Monday, Sep. 06, 1943

New Picture

Watch on the Rhine (Warner) is Lillian Hellman's successful anti-Nazi play without a Nazi in it,* transferred almost bodily to celluloid. That play and film are alike as two swastikas is small wonder.

Herman Shumlin, who produced and directed the play, directed the picture. He knew he had a good thing in his stage cast, moved most of the principals from footlights to Kleig lights.

This smart move permanently preserves one of the notable performances of recent years--Paul Lukas' portrayal of Kurt Muller, the mild-looking German engineer who has long been risking his neck in Europe's anti-Nazi underground, but is patronized by his wife's rich Washington family when he visits the U.S. In the film his wife is Bette Davis. Muller's highhanded socialite mother-in-law is Lucile Watson. Donald Woods is her son, who is bursting with warm American optimism when he isn't ogling pretty House Guest Geraldine Fitzgerald.

The dramatic crisis develops when another house guest, pro-Nazi Rumanian Count Teck de Brancovis (George Coulouris), discovers that Muller is about to slip back to Germany with money for the anti-Fascist cause, tries to blackmail him. Muller shoots the count, bids his wife & children farewell, leaves for Europe on what looks like a one-way trip.

When Watch on the Rhine was casting, Paul Lukas had to talk his way out of the part of the man he shoots. Originally, Producer Shumlin had Lukas down for the Rumanian villain. Lukas' on-&-offstage persuasiveness subsequently won him 1) the New York Drama League's coveted Delia Austrian medal for 1941's most distinguished performance, 2) nine out of nine votes in Variety's critics' poll of the season's best acting. The National Fathers' Day Committee presented Lukas with a plaque (for the year's best portrayal of a stage father).

This recognition followed a long period of Hollywood roles uninteresting to Lukas; he has never bothered to go to see most of the pictures he has played in.

Bits to Big-Time. Paul Lukas (real name Lucacs Pal) was born in 1895 on a train pulling into the Budapest station. His father was a Hungarian advertising man. By the end of World War I Lukas was a Hungarian aviator. Then for two years he was a bit player and chorus man. Spotted by the Comedy Theater in Budapest, Lukas made his big-time Budapest debut as Liliom.

Soon he was guest-acting under Max Reinhardt in Vienna and Berlin, appeared in one UFA film. In 1927 Adolph Zukor signed up Pola Negri and Lukas as a potential team.

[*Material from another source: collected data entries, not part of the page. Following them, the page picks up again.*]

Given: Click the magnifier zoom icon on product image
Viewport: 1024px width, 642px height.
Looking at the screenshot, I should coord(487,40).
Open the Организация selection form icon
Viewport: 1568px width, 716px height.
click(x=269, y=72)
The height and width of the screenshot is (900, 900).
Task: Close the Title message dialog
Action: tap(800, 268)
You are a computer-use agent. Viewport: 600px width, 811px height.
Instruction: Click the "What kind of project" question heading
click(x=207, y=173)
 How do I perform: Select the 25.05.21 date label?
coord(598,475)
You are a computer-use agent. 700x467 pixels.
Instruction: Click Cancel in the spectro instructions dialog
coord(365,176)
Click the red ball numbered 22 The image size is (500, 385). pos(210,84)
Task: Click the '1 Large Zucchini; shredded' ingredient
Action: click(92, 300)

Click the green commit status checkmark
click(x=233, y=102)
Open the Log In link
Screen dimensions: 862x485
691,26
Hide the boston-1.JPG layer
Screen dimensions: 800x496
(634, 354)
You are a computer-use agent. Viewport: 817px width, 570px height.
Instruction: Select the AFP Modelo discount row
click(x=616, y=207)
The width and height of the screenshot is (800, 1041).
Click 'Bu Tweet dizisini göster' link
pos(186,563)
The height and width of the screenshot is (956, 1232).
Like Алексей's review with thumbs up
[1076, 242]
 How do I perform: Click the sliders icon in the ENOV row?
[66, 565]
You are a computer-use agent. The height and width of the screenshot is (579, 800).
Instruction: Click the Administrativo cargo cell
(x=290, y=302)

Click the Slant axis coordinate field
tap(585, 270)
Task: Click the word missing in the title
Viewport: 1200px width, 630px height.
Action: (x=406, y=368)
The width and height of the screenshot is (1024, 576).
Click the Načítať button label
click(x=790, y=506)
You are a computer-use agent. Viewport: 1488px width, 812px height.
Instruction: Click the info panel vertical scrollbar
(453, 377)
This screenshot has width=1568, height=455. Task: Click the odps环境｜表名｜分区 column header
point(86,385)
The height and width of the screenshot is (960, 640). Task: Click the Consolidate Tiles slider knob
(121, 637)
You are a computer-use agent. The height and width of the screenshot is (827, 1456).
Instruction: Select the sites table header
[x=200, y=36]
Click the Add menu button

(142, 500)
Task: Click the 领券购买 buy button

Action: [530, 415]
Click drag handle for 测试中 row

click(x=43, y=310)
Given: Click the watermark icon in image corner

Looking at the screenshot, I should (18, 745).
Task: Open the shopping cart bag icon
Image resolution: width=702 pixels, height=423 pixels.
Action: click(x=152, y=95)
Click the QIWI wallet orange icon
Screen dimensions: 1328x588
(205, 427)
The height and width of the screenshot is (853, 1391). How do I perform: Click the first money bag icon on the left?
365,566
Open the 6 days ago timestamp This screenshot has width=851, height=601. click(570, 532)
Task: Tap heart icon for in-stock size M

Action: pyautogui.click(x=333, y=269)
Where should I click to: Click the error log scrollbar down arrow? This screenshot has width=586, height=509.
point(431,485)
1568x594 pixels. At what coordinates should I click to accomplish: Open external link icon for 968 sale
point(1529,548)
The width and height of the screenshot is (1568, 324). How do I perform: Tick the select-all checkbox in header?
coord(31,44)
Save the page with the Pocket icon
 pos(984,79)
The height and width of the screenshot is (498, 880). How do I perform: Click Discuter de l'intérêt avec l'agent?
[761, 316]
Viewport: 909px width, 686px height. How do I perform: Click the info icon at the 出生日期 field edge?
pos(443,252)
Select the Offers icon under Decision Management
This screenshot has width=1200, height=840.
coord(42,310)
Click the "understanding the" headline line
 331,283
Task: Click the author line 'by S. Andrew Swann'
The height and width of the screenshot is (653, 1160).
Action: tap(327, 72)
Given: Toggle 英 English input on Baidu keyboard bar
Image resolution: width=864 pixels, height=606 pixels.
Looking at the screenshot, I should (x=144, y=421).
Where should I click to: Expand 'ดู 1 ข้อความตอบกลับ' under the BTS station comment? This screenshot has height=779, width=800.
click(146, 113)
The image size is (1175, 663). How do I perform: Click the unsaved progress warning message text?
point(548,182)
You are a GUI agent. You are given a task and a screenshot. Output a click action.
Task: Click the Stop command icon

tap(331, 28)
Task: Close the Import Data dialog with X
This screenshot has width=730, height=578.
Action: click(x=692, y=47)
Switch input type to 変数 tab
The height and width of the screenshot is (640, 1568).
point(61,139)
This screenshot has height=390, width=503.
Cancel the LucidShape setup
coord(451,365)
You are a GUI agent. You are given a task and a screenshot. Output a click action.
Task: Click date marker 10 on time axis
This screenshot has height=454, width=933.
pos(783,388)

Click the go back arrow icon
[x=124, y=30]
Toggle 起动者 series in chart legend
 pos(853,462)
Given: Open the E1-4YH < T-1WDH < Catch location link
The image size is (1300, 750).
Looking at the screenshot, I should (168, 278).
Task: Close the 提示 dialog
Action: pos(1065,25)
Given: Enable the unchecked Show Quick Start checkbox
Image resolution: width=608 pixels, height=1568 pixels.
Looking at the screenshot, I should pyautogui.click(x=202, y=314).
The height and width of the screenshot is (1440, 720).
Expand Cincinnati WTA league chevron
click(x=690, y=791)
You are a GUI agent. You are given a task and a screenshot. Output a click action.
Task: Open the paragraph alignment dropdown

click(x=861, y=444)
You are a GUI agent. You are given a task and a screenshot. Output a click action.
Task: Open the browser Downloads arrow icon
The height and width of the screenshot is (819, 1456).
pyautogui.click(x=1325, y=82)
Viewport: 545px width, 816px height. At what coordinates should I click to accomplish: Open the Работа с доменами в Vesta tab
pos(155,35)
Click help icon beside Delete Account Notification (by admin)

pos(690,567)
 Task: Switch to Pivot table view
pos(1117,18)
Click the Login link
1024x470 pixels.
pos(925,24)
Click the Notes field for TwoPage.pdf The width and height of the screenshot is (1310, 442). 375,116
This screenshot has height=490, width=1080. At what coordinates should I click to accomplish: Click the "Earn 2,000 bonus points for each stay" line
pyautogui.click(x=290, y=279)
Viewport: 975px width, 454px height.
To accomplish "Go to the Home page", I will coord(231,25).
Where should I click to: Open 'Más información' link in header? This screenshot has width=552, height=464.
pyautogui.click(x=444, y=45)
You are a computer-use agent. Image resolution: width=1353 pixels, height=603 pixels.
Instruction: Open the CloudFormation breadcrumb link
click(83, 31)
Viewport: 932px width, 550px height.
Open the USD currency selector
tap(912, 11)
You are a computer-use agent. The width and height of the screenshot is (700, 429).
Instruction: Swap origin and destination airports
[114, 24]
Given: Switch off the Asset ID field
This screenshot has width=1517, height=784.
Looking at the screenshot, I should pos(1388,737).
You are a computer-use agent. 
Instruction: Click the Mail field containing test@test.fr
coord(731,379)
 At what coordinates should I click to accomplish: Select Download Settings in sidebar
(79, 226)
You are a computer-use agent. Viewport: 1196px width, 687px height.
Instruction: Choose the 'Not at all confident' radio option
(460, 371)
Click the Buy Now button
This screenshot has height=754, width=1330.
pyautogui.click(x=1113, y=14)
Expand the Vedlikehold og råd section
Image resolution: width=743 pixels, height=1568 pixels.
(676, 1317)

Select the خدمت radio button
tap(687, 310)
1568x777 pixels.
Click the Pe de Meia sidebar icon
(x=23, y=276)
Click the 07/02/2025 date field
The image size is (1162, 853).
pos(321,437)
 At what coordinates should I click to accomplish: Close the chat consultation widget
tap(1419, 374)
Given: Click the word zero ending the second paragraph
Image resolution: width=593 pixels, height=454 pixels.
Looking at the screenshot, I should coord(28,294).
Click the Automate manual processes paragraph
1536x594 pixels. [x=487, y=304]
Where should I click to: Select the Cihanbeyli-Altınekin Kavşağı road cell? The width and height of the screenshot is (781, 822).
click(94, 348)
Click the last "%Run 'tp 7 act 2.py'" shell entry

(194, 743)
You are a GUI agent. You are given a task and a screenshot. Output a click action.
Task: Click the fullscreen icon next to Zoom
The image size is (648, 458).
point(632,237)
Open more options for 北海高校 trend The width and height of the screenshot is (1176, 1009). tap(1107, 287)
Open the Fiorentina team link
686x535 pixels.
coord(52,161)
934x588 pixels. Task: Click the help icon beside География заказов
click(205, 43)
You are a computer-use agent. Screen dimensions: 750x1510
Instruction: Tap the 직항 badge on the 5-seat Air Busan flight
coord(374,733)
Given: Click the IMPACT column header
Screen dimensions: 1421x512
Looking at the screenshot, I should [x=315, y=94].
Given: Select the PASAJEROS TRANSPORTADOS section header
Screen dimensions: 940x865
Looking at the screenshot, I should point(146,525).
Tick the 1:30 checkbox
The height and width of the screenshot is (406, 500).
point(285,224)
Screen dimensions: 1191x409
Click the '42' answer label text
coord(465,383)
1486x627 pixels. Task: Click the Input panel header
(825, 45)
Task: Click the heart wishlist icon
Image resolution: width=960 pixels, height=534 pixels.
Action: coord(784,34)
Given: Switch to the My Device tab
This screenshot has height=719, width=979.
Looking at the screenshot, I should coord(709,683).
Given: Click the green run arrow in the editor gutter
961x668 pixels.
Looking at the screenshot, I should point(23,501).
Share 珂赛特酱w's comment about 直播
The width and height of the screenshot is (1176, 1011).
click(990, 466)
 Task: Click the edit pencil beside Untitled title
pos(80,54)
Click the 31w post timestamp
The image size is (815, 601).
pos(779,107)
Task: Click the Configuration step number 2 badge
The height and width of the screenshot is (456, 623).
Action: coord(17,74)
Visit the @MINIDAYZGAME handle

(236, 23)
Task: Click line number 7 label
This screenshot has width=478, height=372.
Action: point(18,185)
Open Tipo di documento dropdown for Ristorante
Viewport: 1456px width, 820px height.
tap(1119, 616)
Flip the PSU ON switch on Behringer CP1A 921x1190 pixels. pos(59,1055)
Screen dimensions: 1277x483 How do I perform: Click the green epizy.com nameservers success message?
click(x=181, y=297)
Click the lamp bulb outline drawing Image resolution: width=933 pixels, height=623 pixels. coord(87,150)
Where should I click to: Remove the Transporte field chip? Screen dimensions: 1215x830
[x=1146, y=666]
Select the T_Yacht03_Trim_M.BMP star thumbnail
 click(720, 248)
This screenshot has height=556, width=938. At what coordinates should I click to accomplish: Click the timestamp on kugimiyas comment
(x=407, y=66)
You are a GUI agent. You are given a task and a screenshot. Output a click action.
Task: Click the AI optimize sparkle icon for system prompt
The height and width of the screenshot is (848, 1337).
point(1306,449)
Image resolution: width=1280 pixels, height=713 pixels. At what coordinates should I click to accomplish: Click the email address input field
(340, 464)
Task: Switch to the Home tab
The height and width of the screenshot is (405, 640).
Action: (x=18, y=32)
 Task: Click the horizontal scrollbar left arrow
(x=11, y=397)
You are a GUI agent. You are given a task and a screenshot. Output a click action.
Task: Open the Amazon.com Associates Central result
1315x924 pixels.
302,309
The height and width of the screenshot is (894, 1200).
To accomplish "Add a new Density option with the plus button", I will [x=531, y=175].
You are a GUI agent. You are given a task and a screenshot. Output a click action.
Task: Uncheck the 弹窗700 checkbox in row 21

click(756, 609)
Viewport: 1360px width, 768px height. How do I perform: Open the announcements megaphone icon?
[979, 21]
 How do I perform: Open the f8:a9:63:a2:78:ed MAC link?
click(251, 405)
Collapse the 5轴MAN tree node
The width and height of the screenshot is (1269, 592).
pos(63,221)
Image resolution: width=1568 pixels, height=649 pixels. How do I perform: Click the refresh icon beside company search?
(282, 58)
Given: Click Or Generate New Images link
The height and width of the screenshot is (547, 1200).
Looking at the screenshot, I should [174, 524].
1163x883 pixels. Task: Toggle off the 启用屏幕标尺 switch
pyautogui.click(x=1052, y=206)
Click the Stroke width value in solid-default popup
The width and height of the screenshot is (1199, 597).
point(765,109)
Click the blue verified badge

When Lukas arrived in the U.S. with his bride (small, blonde Gisella Benes, to whom he is still married), he was required to post a $500 bond. It was not until five years later that he collected his bond from the Government. Lukas thought the $500 was an admission fee.

Films were silent when Lukas reached Hollywood. When sound arrived, Lukas was still talking Hungarian. Paramount offered him $5,000 to call off their contract. Instead, Lukas hired a University of Southern California boy to teach him U.S.C. English, hung on to Hollywood.

Since then he has oscillated between villainy and chivalry in such films as Little Women, Concessions of a Nazi Spy, The Lady Vanishes, The Three Musketeers, Strictly Dishonorable. He played Kurt Muller in the stage production of Watch on the Rhine for two years. Says Lukas, who prefers repertory to long runs: "After a while I was no longer an actor, I was just part of the theater, like the seats."